• Exercise description
Each line of the records containing "agent" is to be copied out and returned.

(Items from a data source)
================================

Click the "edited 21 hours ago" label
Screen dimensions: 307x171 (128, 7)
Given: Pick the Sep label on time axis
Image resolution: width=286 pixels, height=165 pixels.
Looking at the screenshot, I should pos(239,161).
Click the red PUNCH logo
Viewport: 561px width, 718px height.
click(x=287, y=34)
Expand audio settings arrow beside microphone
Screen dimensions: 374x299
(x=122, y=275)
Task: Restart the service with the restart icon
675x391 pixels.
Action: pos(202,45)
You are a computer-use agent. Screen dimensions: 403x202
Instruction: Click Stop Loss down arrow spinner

================================

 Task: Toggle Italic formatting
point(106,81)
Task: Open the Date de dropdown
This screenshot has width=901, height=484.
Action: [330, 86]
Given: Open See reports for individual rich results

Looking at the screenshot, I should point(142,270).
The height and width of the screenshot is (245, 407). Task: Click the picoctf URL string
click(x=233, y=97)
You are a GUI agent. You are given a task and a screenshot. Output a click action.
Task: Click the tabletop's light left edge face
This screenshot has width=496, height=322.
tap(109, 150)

================================

• Answer box
You are a computer-use agent. Screen dimensions: 403x202
You are a GUI agent. You are given a task and a screenshot. Output a click action.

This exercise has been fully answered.